### Stated goal
Format the data from the line containing "You are a computer-use agent. The width" through the line containing "click(295, 186)", both included, as a JSON list of strings with one string per line, omitting blank lines.

### Task material
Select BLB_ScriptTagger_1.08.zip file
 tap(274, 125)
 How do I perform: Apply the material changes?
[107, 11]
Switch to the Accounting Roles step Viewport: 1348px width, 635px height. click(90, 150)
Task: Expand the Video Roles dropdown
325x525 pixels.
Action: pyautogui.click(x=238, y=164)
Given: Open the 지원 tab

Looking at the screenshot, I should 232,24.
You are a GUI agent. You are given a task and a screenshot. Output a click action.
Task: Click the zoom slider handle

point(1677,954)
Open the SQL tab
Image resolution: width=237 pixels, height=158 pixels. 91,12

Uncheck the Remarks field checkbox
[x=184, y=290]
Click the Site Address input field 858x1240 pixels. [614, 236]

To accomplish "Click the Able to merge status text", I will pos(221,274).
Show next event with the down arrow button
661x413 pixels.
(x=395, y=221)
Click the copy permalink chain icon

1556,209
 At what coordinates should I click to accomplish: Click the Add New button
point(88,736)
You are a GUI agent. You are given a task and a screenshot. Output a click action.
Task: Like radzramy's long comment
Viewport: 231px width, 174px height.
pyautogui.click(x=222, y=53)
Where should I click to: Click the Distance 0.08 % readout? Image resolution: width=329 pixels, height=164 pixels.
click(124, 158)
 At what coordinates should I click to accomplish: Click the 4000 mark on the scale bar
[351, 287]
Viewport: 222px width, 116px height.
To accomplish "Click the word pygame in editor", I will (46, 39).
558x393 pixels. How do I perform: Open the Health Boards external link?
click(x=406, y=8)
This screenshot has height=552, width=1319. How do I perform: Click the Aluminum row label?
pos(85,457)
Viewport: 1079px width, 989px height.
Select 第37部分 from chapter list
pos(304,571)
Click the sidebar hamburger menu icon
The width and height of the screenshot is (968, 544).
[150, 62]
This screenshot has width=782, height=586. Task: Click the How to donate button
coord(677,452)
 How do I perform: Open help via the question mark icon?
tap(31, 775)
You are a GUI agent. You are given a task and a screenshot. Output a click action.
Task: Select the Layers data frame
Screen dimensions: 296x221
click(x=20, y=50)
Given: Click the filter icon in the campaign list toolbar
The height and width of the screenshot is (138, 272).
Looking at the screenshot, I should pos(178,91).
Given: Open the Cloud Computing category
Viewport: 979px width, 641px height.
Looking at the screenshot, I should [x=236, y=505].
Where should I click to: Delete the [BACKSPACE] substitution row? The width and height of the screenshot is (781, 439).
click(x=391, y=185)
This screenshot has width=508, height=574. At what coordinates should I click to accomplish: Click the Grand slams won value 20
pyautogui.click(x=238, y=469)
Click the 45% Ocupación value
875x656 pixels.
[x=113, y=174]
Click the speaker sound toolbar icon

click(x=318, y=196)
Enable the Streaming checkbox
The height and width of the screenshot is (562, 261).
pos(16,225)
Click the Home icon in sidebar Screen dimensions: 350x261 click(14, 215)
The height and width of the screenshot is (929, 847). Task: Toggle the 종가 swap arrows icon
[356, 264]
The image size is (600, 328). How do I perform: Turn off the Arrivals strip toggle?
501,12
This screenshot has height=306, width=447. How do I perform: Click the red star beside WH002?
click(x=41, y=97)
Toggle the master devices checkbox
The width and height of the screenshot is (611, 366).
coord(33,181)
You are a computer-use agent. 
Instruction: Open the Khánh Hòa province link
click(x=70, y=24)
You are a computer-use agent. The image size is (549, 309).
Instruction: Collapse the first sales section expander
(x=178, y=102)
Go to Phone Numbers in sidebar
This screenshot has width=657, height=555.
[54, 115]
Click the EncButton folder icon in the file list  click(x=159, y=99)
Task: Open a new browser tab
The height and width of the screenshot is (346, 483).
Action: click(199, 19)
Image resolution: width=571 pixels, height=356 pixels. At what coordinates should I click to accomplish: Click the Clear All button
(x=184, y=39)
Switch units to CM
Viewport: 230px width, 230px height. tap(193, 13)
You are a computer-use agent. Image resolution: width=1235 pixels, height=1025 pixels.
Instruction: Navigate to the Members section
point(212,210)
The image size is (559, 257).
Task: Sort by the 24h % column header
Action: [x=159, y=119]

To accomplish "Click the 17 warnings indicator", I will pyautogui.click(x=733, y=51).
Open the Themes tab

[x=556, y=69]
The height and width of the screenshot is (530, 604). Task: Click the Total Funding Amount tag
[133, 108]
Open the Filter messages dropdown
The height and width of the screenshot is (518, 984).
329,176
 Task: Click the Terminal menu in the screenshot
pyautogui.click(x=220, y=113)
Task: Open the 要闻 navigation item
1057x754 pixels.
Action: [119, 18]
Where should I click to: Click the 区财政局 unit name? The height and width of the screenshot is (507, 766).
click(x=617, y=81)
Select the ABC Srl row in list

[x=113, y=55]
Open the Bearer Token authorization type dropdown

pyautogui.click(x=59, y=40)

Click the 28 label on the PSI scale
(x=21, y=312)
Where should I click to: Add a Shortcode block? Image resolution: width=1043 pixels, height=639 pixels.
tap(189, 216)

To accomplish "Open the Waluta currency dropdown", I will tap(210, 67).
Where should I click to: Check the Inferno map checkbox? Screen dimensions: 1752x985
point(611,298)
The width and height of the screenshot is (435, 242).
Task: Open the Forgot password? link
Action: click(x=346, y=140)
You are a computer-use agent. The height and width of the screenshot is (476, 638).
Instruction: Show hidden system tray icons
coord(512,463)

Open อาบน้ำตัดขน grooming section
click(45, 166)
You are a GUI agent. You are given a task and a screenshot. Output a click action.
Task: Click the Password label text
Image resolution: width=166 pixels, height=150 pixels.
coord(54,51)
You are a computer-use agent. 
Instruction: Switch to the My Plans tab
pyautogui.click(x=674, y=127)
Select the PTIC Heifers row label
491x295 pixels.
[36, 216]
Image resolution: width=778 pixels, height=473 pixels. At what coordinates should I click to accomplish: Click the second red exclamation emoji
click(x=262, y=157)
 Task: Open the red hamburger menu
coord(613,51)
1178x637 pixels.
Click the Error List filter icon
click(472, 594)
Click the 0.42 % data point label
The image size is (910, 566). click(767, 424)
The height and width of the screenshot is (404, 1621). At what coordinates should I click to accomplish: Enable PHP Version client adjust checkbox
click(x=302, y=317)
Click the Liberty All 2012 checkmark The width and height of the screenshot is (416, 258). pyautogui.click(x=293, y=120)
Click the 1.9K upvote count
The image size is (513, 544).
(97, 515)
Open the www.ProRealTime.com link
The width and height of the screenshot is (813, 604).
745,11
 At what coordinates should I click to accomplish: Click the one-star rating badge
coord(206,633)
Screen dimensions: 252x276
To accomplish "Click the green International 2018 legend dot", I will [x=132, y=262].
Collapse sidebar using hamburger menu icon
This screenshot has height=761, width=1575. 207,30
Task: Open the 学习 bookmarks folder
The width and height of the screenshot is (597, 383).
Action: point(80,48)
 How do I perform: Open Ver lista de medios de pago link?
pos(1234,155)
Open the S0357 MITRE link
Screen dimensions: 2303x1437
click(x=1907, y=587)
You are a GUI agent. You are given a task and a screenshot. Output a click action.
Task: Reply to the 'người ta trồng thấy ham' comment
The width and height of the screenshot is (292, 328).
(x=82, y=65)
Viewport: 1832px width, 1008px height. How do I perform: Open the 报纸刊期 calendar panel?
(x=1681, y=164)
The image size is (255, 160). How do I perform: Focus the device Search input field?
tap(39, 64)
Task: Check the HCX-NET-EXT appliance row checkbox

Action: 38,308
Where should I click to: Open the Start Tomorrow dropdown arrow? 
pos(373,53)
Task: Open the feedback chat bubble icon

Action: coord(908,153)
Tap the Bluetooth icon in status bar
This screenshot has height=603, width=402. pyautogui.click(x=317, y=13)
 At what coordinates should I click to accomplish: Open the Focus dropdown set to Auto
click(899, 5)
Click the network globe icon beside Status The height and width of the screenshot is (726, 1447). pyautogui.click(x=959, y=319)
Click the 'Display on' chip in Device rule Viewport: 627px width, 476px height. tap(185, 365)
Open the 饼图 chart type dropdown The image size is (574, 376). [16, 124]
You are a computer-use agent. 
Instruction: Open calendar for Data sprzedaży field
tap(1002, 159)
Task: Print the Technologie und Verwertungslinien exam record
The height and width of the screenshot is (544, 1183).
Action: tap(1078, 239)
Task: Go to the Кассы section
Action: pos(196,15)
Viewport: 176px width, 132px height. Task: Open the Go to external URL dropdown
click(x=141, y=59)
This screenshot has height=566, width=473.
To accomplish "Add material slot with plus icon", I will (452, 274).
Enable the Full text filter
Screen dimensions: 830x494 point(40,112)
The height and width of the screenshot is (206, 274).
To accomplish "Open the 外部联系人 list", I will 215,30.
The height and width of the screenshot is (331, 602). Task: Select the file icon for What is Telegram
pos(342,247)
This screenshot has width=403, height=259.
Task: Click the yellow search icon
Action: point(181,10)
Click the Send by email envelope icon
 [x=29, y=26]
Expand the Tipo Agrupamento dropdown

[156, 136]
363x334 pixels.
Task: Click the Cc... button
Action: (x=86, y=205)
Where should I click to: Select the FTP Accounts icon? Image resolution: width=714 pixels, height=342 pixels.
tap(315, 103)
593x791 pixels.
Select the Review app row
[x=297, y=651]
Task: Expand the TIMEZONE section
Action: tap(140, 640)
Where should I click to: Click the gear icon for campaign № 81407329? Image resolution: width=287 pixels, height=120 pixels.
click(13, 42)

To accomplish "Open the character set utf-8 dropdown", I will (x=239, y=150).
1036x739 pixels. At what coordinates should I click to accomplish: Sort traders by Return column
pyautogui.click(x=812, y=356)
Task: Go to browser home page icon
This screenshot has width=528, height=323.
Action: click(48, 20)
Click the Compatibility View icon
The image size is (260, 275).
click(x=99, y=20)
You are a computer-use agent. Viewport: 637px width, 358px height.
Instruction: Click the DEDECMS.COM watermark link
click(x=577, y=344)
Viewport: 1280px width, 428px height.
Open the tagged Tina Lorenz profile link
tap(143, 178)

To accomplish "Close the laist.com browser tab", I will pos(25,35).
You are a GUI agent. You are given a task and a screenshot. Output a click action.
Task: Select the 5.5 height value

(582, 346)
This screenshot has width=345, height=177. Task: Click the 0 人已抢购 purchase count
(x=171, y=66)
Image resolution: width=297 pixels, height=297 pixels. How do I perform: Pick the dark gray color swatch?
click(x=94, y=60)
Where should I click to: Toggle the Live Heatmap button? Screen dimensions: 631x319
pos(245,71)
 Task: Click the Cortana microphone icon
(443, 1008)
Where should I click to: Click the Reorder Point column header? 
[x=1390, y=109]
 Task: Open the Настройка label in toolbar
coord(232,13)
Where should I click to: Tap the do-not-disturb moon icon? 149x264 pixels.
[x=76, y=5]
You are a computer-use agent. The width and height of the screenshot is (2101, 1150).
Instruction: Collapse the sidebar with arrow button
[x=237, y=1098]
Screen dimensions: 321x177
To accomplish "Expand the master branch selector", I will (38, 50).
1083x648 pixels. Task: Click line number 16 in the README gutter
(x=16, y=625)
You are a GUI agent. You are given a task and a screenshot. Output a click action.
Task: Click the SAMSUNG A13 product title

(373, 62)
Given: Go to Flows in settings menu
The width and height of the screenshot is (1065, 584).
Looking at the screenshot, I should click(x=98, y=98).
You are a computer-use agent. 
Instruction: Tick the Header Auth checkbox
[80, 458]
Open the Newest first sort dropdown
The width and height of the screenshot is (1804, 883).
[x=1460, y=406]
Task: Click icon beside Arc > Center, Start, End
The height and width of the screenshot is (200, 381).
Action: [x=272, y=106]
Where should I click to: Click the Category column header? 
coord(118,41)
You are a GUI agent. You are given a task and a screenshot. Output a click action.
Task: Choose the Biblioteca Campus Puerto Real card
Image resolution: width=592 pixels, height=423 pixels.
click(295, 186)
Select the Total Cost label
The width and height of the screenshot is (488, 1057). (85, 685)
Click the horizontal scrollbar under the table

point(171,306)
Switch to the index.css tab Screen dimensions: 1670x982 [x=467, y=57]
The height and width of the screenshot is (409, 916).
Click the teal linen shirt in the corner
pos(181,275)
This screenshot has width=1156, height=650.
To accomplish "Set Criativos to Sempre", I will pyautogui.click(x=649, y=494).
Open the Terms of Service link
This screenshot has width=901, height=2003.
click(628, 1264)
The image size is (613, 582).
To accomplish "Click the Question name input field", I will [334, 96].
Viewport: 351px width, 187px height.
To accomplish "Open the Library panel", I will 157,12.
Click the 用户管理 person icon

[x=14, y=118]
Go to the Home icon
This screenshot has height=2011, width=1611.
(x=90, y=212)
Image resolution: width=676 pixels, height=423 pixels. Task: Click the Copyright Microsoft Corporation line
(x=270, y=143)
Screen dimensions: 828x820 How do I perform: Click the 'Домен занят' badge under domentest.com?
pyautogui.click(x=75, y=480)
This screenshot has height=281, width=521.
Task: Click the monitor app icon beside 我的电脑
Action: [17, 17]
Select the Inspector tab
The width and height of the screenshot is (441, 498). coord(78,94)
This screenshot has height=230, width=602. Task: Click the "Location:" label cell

### Complete output
[
  "You are a computer-use agent. The width and height of the screenshot is (2101, 1150).",
  "Instruction: Collapse the sidebar with arrow button",
  "[x=237, y=1098]",
  "Screen dimensions: 321x177",
  "To accomplish \"Expand the master branch selector\", I will (38, 50).",
  "1083x648 pixels. Task: Click line number 16 in the README gutter",
  "(x=16, y=625)",
  "You are a GUI agent. You are given a task and a screenshot. Output a click action.",
  "Task: Click the SAMSUNG A13 product title",
  "(373, 62)",
  "Given: Go to Flows in settings menu",
  "The width and height of the screenshot is (1065, 584).",
  "Looking at the screenshot, I should click(x=98, y=98).",
  "You are a computer-use agent. ",
  "Instruction: Tick the Header Auth checkbox",
  "[80, 458]",
  "Open the Newest first sort dropdown",
  "The width and height of the screenshot is (1804, 883).",
  "[x=1460, y=406]",
  "Task: Click icon beside Arc > Center, Start, End",
  "The height and width of the screenshot is (200, 381).",
  "Action: [x=272, y=106]",
  "Where should I click to: Click the Category column header? ",
  "coord(118,41)",
  "You are a GUI agent. You are given a task and a screenshot. Output a click action.",
  "Task: Choose the Biblioteca Campus Puerto Real card",
  "Image resolution: width=592 pixels, height=423 pixels.",
  "click(295, 186)"
]